The great renaming of Web/API

Some projects get to 80% and then take ages to get to "finished", but others take years to get going and then finish in a rush. Our project to retitle pages in MDN's Web/API documentation was the second kind.

The Web/API documentation is the biggest part of MDN, comprising about 6000 pages, a little over half the total. We think it's especially important, as it is the only place that offers a one-stop reference for web developers of all (or nearly all) the JavaScript APIs implemented by browsers.

It includes pages for every method and every property of an interface. The titles of these pages were in the format InterfaceName.methodName():

screenshot of old title for Document's querySelector() method, which reads 'Document.querySelector()'

For a long time, people have raised the issue that this is problematic, because it suggests that something like Document.querySelector() is valid code, which it isn't, of course.

The last time this issue was raised, discussion eventually led, almost 2 years ago, to a proposal for new page titles that was acceptable to everyone.

Finally, last week, we retitled all property, method, constructor, and event pages according to the proposal.

The new titles

The new page titles are longer than the old ones, and are more descriptive of the sort of item being documented:

screenshot of new title for Document's querySelector() method, which reads 'Document: querySelector() method'

For the first time, MDN has different titles for static members in Web/API:

screenshot of new title for Response's static error() method, which reads 'Response: error() static method'

This is increasingly important now that we are seeing static and instance members of Web/API interfaces with the same names.

Page titles and page types

This was one of those projects where a major component was consensus-building - making sure all the stakeholders were happy with the new title formats. After that, applying all the titles was "just mechanical". But in reality, the Web/API doc set is so big that retitling all the pages only became practical after we'd put in some infrastructure work.

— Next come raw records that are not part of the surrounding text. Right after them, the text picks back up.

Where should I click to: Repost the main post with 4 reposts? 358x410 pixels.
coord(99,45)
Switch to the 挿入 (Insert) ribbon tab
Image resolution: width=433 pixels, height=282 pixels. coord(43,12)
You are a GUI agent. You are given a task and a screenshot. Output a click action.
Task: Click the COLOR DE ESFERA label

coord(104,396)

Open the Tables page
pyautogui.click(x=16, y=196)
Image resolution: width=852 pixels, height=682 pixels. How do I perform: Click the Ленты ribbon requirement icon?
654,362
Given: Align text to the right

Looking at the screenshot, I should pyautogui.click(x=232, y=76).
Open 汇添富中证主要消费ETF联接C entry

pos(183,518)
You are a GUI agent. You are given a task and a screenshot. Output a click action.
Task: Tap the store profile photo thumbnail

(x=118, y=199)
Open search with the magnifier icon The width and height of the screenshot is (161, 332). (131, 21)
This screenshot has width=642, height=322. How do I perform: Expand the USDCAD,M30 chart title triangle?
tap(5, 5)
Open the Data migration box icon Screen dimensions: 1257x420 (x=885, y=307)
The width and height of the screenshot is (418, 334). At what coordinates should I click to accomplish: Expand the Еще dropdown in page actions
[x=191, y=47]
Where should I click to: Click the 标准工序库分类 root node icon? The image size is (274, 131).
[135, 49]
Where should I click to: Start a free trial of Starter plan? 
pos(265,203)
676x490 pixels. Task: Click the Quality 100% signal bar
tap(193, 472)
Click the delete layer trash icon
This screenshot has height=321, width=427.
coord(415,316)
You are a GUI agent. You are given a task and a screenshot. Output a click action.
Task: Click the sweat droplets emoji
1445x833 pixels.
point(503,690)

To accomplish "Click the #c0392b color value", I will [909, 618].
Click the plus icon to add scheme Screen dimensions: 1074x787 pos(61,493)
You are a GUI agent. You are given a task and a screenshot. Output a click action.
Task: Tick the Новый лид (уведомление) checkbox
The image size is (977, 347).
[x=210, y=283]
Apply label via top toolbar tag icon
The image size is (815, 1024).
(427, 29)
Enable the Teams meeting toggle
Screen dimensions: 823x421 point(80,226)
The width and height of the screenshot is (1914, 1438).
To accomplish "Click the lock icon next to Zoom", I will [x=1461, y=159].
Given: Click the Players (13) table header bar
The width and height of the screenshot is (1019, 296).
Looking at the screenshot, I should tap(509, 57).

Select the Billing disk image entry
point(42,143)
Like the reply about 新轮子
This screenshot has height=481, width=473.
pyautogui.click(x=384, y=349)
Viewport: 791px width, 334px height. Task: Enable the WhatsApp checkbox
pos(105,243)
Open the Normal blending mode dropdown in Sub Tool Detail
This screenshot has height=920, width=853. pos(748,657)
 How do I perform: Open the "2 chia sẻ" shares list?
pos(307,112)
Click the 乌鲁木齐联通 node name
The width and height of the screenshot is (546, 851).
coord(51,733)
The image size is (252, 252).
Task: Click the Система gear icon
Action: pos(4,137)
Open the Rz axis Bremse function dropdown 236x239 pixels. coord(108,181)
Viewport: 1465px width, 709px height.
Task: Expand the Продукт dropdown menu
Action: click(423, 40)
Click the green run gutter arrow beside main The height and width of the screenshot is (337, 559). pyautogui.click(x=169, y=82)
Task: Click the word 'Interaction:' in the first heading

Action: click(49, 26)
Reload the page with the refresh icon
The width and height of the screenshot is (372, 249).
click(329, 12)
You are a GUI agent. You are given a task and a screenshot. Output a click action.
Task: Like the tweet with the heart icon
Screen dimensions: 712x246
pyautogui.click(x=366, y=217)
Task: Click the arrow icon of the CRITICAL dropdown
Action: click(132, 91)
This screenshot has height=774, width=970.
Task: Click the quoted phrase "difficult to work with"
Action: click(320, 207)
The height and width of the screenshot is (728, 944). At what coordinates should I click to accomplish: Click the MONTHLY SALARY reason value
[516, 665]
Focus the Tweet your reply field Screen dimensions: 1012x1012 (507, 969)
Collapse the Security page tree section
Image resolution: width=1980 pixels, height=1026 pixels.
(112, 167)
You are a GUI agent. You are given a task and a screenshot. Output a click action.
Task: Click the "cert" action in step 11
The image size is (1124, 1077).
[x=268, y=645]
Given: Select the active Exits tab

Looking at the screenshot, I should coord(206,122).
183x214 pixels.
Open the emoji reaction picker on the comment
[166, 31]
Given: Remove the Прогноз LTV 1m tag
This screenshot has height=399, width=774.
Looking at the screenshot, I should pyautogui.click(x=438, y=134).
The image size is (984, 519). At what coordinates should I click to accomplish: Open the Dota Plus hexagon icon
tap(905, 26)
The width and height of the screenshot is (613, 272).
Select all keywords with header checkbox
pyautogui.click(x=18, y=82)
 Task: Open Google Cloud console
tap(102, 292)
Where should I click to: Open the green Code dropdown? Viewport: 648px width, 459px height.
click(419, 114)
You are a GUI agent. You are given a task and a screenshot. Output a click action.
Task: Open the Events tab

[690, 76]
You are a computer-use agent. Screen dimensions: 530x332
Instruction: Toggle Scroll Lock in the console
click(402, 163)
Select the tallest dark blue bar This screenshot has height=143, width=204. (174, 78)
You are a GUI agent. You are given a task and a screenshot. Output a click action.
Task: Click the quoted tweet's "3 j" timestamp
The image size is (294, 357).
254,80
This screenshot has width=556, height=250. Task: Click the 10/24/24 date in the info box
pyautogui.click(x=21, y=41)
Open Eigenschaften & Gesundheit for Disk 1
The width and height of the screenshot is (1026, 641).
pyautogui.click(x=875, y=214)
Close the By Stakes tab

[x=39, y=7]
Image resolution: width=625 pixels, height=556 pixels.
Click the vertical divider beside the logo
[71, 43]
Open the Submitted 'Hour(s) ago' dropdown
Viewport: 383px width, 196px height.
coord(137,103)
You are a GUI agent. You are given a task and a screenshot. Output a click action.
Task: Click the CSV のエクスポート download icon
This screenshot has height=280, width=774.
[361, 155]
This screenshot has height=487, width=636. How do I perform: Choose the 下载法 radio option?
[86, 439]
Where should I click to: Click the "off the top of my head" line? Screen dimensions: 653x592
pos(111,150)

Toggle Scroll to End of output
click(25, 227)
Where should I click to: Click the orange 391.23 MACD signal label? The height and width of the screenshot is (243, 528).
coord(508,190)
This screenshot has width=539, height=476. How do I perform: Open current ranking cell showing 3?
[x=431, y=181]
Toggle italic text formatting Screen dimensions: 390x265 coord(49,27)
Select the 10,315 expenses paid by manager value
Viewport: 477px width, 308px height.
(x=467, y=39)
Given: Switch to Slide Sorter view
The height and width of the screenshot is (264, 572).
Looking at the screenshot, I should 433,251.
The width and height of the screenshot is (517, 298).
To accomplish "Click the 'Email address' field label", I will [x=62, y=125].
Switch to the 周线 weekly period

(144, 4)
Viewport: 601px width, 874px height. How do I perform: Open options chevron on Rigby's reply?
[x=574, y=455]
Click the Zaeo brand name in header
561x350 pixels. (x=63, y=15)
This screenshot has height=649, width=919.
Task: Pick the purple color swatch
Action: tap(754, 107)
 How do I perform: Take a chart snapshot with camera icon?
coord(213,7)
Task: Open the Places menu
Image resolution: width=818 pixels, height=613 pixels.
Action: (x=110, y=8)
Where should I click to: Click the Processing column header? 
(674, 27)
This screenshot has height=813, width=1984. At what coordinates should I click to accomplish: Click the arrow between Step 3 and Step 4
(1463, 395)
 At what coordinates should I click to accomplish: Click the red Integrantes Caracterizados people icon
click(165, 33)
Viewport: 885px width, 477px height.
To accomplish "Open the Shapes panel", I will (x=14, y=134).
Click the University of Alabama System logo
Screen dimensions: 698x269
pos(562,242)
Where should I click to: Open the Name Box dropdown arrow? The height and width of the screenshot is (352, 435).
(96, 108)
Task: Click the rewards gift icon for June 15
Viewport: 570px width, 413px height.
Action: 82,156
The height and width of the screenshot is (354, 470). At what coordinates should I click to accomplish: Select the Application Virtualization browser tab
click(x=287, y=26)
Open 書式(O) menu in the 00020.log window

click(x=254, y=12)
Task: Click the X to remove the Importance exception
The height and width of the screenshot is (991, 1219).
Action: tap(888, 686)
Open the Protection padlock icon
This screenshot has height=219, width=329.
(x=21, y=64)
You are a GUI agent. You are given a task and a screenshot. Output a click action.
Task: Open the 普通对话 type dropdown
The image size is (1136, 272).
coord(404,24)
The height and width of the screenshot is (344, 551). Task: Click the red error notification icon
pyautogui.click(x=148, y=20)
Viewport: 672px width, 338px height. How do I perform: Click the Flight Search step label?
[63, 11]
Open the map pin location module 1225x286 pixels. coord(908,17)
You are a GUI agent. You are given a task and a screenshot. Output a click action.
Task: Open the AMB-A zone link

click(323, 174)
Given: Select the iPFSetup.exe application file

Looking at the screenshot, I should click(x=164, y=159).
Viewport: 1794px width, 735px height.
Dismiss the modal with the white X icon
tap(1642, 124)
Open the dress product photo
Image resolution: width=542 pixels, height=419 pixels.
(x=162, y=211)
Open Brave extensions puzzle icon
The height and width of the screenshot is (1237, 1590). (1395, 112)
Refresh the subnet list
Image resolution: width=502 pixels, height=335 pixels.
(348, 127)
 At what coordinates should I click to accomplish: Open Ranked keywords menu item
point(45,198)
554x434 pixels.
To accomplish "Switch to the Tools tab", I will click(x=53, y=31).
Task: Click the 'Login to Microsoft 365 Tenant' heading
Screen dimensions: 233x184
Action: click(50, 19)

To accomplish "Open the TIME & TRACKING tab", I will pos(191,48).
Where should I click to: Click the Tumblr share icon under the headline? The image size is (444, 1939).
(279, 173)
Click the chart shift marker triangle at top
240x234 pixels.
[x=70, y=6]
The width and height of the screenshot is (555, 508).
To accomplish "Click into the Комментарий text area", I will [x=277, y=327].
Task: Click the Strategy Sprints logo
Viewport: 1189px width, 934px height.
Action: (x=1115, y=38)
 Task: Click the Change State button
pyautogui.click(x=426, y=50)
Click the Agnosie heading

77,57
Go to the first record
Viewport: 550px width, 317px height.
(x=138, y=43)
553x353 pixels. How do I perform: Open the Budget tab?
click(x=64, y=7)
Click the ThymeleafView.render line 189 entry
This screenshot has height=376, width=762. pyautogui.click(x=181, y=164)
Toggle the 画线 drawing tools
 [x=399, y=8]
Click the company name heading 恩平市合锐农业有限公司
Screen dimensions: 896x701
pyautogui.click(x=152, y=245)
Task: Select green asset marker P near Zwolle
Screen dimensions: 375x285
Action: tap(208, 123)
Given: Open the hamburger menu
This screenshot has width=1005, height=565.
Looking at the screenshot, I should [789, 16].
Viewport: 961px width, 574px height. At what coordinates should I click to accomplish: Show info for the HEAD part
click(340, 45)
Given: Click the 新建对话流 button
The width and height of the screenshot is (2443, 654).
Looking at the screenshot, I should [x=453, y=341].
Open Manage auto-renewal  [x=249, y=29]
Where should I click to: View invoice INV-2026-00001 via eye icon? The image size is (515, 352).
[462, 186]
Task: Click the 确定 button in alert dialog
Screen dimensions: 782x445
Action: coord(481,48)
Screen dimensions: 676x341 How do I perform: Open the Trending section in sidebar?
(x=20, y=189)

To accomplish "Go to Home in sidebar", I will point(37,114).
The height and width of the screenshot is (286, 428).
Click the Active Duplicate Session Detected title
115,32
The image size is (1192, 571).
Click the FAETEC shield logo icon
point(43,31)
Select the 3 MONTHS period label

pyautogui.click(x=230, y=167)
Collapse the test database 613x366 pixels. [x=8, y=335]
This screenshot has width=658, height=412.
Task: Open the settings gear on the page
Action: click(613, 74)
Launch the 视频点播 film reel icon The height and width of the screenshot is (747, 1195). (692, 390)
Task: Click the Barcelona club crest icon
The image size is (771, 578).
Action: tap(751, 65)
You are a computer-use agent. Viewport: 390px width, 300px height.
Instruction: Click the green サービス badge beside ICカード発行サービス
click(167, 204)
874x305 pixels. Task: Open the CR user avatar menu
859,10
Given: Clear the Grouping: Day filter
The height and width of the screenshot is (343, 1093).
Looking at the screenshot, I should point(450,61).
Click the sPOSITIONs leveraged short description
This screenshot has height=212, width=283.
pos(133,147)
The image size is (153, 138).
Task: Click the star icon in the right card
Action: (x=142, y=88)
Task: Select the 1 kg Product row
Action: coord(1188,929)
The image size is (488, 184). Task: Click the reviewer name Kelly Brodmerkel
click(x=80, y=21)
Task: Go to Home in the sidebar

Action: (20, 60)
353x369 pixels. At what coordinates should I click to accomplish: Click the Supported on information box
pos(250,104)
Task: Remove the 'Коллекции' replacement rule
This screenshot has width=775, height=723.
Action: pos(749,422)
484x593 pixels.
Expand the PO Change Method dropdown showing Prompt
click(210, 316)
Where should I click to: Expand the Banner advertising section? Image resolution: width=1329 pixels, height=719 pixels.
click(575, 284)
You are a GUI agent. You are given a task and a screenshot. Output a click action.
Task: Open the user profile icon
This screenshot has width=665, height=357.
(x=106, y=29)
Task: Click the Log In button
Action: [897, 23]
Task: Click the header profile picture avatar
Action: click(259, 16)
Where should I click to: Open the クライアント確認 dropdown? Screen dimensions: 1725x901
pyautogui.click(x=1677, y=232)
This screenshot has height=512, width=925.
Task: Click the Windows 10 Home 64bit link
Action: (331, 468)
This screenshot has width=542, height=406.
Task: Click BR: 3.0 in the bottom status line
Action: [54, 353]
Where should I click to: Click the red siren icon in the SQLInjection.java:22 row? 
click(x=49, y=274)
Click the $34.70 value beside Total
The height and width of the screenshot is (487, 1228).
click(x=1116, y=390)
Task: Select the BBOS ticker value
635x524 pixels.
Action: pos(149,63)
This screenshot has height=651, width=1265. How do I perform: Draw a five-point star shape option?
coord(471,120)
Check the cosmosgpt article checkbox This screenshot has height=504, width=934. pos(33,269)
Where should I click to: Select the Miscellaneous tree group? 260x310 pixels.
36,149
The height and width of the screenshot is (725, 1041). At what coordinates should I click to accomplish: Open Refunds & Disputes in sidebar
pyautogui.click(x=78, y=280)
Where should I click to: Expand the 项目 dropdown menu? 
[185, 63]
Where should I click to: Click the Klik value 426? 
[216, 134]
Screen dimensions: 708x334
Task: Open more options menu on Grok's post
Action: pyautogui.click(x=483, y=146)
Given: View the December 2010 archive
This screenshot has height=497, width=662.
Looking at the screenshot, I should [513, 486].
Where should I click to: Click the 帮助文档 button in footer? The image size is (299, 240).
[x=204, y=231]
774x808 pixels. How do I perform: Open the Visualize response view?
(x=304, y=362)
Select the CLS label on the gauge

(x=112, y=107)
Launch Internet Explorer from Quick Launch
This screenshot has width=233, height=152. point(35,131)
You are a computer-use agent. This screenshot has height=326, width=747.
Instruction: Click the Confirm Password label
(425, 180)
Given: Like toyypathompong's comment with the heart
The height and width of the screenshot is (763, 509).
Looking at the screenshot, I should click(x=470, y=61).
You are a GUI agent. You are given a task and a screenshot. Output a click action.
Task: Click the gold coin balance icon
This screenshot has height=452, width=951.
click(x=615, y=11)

This work is the "page types" project, in which we've defined a set of "types of things" that MDN's pages cover: for example, CSS property pages, or JavaScript global object pages, or HTML element pages. We then define a front matter key "page-type" whose value represents this type.

With that in place we have a reliable machine-readable way to figure out the kind of thing a page documents, and this enabled us to automate the retitling of about 4000 pages in a couple of days.

Page types don't just make our lives easier, though: we think they will enable other use cases in the future. For example, we'll be able to check that particular types of pages include particular content: for example, that every "CSS shorthand property" page includes a section listing all its longhand properties. Then anyone will be able to query mdn/content to get a complete list of all shorthand properties and their longhands.

It will take us a while to get there, but step by step, we are getting towards a consistent, reliable, structured organization for MDN's reference documentation.